El PP y la manipulación histórica

15. abril 2016 | Por | Categoria: Editorial, Opinión

Hace algunos días, cuando Jordi Évole preguntó a Mariano Rajoy si veía razonable que en 2016 miles de españoles sigan sin saber dónde están enterrados sus abuelos, el presidente del Gobierno en funciones respondió que no tenía claro que eso fuera cierto. En ese momento, Rajoy mostró el cordón umbilical que sigue conectando a su partido con el régimen franquista del que procede, Manuel Fraga mediante.

Tras la muerte del dictador, el Partido Popular ha tenido más de cuarenta años para reconvertirse en una fuerza política moderna, europea y consciente de la historia de nuestro país. Pero no lo ha hecho. Hubiera bastado reconocer unos cuantos hechos históricos incuestionables como, por ejemplo, que la II República española fue un sistema democrático; que la Constitución de ese sistema democrático estableció en su artículo 1 que la bandera de España era roja, amarilla y morada; o que este sistema democrático fue derribado por un golpe de Estado fascista, cuyas estructuras institucionales pervivieron, al menos, hasta 1978.

Pero la derecha española nunca ha estado dispuesta a realizar este ejercicio de sinceridad.
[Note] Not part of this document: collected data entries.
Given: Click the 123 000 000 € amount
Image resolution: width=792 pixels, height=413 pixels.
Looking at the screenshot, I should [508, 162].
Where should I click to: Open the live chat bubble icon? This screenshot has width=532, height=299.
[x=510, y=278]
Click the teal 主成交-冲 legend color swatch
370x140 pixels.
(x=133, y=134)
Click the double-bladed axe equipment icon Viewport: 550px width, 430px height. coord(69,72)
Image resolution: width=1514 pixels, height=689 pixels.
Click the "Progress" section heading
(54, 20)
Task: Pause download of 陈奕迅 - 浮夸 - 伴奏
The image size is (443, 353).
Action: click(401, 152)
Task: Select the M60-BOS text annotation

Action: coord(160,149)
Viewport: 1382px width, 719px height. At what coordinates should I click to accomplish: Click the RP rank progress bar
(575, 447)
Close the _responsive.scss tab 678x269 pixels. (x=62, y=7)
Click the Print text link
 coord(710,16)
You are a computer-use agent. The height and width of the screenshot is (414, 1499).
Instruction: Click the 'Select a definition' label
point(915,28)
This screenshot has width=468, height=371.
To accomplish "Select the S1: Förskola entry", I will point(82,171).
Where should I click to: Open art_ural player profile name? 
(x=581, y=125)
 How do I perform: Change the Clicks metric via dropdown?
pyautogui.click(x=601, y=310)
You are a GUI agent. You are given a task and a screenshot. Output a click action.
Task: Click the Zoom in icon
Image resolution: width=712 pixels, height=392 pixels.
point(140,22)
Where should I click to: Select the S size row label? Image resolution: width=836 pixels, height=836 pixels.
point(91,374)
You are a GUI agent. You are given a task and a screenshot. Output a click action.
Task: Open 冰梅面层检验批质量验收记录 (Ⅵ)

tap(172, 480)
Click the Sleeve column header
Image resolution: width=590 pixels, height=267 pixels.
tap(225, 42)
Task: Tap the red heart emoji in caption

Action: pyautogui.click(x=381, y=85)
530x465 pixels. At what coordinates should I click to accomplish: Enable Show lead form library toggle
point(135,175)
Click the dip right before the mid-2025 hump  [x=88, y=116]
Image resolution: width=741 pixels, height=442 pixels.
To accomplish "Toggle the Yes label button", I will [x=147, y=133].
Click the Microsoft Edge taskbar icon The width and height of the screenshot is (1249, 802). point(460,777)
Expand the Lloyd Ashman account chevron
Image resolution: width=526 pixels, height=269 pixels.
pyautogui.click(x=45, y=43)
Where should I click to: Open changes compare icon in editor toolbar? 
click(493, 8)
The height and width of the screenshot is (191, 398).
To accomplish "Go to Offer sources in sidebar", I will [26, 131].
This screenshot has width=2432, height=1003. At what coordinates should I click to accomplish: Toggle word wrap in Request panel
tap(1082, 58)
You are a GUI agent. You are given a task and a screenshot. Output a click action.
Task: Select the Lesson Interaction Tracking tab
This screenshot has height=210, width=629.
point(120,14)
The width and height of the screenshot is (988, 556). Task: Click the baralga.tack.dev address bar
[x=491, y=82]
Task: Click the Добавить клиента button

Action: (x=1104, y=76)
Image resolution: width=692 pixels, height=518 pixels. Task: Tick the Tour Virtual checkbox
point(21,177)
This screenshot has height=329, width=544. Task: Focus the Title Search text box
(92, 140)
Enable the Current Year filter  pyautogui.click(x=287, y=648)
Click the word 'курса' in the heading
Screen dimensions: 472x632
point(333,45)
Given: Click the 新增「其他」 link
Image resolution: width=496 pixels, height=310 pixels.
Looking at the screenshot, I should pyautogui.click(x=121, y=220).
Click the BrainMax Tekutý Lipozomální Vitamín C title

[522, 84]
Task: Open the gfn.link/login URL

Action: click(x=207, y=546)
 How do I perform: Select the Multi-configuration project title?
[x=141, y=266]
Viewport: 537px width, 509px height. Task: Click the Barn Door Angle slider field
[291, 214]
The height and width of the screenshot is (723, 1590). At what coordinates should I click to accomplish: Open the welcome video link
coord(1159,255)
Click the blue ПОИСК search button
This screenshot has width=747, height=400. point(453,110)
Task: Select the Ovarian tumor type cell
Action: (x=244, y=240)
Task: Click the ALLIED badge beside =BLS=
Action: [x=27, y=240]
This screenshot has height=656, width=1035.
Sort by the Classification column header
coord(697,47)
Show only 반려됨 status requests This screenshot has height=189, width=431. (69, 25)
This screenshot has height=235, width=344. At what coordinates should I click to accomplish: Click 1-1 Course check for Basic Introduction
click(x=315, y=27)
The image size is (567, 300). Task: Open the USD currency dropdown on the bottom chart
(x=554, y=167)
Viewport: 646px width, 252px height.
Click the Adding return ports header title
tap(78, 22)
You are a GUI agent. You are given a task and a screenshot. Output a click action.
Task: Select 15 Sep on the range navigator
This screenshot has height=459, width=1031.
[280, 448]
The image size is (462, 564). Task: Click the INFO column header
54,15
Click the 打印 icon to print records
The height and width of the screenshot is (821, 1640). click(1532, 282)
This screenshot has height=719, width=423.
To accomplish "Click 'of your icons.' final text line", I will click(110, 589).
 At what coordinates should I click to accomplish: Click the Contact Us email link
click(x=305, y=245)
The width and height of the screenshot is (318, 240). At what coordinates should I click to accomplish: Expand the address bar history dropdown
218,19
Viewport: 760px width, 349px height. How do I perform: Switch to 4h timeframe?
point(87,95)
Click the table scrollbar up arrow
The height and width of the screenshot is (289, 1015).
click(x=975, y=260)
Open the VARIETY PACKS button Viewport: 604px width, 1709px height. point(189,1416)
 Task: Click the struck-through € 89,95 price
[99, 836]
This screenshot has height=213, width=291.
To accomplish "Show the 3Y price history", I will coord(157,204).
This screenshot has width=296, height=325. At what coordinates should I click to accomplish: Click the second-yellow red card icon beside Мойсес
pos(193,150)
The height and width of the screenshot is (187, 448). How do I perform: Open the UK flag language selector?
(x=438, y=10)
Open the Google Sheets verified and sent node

De hecho, el portavoz del PP en el Ayuntamiento de Zaragoza, Jorge Azcón, demostró ayer que la manipulación de los hechos históricos es uno de los pilares sobre los que se asienta su partido.

Minutos después de que el gobierno municipal de Zaragoza decidiera ayer añadir a la fachada del Ayuntamiento la bandera de la II República, como conmemoración del día en el que se instauró el primer sistema democrático de la historia de España, Azcon remitía una carta abierta al alcalde Pedro Santisteve en la que le pedía que retirase “inmediatamente” esa “enseña inconstitucional”, antes de recordarle que los símbolos que expone el Ayuntamiento “no están a vuestro servicio ni al de vuestra ideología”.

Sobre este cúmulo de sandeces, conviene aclarar algunos aspectos.

En primer lugar, la bandera tricolor no es “inconstitucional”, ya que fue la enseña oficial del país durante un periodo constitucional y democrático conocido como “Segunda República”. Como mucho, podría denunciarse una alteración de protocolo si esta bandera hubiera sustituido a la actual bicolor en la fachada de una institución, cosa que no sucedió ayer en Zaragoza.

En segundo lugar, una República democrática no es una ideología, sino una forma de gobierno en la que caben personas y partidos de todas las ideologías. De hecho, la II República fue gobernada durante dos años por la derecha, tras su triunfo electoral de 1933. Por ello, decir que la bandera republicana española es el símbolo ideológico de la izquierda es tan estúpido como decir, por ejemplo, que la actual bandera nacional de México es el símbolo ideológico del PRI, partido que ha gobernado el país durante 76 de los últimos 88 años.

Cosa distinta es que el PP acuda al periodo de la Guerra Civil para identificar la bandera tricolor con la ideología de los partidos y organizaciones que lucharon a favor de la legalidad democrática republicana, entre los cuales, evidentemente, no se encontraba la derecha española, que sumó fuerzas con los fascistas. Desde este punto de vista (el único que puede justificar los argumentos dados por Jorge Azcón en su carta abierta), lo que procede es sustituir “inmediatamente” la actual bandera española por otra que no esté relacionada con el bando fascista de la Guerra Civil.

Si la Transición española hubiera sido un proceso ecuánime con voluntad real de cerrar las heridas del pasado, jamás hubiera debido sobrevivir la bandera utilizada por los fascistas como símbolo nacional de todos los españoles. En este sentido, fue mucho más modélico el proceso de transición que Nelson Mandela encabezó en Sudáfrica, lugar donde fueron superadas la antigua bandera racista y la de los movimientos de liberación que luchaban contra el Apartheid, para dar lugar a una nueva enseña en la que todos los habitantes del país se sintieran representados. Pero claro, el Apartheid, a pesar de toda la crueldad que ejerció durante 44 años, no tenía la necesidad de pervivir tras su caída porque nunca tuvo 114.000 cadáveres que ocultar en los barrancos y las cunetas del país.